What Merline understands (and what many lawmakers fail to) is that the story of child care in the United States today is one of thwarted potential—not only for child care providers, but for working parents, for children, and for our economy. 

In nine days, when we reach the child care funding cliff, more than 70,000 child care programs like Merline’s are expected to close—potentially costing the sector 232,000 jobs and pushing an estimated 3.2 million children out of care.  

So why, then, have lawmakers not rushed to give the child care sector the investment it needs?  

We only need to look at the history of this country to understand: 

At the end of the 18th century, the industrial revolution entrenched the now-familiar male breadwinner/female caregiver model of the household, as more men went to work outside the home, and child-rearing was generally regarded as a duty to be performed out of love, not for money.  

That model, however, was only widely accessible to white women. 

The legacy and patterns of Black women of course stand in contrast, with first a history of forced caregiving labor during slavery even as their own families were torn apart.

Later on, domestic service that women like my own grandmothers provided became one of the only occupations open to Black women and other women of color, and at least through the first half of the 20th century.

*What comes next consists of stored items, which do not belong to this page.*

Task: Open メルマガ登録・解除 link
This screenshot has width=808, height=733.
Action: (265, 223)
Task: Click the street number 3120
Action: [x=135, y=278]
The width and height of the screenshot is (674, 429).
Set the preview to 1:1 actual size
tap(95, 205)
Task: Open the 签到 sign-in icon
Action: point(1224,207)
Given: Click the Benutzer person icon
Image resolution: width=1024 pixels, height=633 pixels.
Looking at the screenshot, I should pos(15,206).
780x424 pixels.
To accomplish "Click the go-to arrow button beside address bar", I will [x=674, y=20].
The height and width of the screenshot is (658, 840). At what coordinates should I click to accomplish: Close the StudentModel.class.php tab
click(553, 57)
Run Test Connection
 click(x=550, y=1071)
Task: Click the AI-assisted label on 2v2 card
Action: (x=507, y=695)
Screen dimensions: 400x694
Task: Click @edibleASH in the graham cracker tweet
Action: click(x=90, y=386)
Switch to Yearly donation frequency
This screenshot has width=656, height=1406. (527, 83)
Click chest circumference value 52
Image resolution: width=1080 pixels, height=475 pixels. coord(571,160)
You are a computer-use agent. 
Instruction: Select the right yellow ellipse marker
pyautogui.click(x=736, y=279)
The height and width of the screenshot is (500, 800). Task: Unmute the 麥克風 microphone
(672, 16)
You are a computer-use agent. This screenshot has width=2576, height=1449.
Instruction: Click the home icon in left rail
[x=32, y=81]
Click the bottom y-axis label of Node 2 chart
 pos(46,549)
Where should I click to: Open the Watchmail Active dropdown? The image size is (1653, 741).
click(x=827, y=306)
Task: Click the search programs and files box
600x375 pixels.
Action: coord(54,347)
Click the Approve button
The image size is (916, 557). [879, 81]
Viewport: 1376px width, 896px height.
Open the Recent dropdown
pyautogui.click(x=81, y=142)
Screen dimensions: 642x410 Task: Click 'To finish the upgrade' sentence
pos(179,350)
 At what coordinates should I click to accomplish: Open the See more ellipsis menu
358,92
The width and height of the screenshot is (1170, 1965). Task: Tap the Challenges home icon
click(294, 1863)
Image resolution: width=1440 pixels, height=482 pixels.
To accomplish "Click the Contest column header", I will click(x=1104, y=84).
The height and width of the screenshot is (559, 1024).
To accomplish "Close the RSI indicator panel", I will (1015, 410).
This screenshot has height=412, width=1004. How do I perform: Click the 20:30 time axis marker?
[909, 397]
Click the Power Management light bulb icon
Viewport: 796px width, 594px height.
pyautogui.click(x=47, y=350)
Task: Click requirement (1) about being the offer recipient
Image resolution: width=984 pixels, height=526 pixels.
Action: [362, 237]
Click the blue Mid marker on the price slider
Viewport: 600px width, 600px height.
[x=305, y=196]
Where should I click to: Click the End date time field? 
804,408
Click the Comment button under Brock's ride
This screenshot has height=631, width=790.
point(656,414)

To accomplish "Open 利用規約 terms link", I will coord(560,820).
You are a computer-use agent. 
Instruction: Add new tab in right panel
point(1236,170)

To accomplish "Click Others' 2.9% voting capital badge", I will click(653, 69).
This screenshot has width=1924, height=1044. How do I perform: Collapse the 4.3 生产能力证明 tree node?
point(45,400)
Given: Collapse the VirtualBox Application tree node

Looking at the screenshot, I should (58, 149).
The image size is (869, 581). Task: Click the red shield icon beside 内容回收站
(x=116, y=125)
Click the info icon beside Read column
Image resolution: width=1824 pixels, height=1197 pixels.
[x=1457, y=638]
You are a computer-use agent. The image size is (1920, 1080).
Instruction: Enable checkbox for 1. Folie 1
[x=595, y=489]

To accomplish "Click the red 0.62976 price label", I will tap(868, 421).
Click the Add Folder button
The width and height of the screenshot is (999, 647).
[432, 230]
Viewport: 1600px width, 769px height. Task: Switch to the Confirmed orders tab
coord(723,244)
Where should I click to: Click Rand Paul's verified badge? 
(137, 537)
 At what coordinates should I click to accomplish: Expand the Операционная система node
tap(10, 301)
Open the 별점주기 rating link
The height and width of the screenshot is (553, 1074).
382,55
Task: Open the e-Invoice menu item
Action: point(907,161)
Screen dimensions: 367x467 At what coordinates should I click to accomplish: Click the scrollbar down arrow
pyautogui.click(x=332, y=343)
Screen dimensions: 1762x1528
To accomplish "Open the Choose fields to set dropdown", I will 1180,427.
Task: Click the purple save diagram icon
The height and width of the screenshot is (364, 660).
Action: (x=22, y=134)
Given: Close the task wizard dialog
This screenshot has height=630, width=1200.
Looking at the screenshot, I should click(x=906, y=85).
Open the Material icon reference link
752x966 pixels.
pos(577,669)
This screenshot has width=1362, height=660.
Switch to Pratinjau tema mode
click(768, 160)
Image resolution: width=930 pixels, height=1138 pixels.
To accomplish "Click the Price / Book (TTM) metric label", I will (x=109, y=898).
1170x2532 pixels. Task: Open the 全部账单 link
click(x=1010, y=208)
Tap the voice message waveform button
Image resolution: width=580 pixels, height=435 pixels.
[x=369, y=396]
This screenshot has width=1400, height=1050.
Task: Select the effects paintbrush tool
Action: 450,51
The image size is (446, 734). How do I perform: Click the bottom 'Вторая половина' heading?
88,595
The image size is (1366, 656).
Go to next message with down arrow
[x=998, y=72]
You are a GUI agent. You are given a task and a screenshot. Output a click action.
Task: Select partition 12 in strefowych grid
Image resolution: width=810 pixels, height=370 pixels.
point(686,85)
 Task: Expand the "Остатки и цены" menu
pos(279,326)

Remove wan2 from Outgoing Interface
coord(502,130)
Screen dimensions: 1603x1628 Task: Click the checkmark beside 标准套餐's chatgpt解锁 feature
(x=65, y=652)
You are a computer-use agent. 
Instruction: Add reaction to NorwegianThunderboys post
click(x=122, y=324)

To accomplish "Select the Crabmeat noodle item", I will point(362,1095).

Most white middle-class women could hire other women—largely women of color and/or a recent immigrant—to perform many of the more demanding household tasks, including caring for infants and children.  

To this day, Black women make up 12 percent of child care workers and pre-K teachers, compared to 6 percent of workers in all sectors. Similarly, Latinas make up 21 percent, compared to 8 percent of workers in all sectors. While it’s indisputable that this work is essential, in 2021, child care workers made poverty wages in 40 states.  

Let me be clear here: Our country’s child care sector is historically underpaid, underfunded—with some workers even excluded from the full protections provided in our labor and civil rights laws—because its burdens are borne by women of color.   

This is not the only reason, of course. Child care has long been the work that most women do for no pay at all. It is the quintessential example of “women’s work”—work that has taken place not in an office or the marketplace, but behind the closed doors of the home; work that is invisible. 

Until, perhaps, the pandemic, when the invisible, underpaid, and undervalued work largely borne by women across races came crashing down. 

Congress was forced to recognize the work of paid caregivers as an economic imperative—key to both upholding our economy and reducing the costs that families were struggling to meet. They outlined a plan to invest in paid leave, elder care, and disability care; and they invested $50 billion of emergency funding into the child care sector, which states used in innovative ways to help improve wages, increase supply, reduce family costs, and more. 

To protect this progress, and prevent millions of children from losing their child care, Congress must make an immediate investment of at least $16 billion in the child care sector before the pandemic-era funding expires on September 30.  

This $16 billion, which is accounting for the $50 billion in emergency pandemic funding, is the minimum that is needed to prevent the child care sector from falling off a cliff after September 30. It’s not nearly enough to fix the child care system, but it is enough to avert a preventable crisis that will hurt women and children the most. 

Rather than repeating the same mistakes, we can show Merline, and all women of color, that we see your work and we recognize its monumental worth.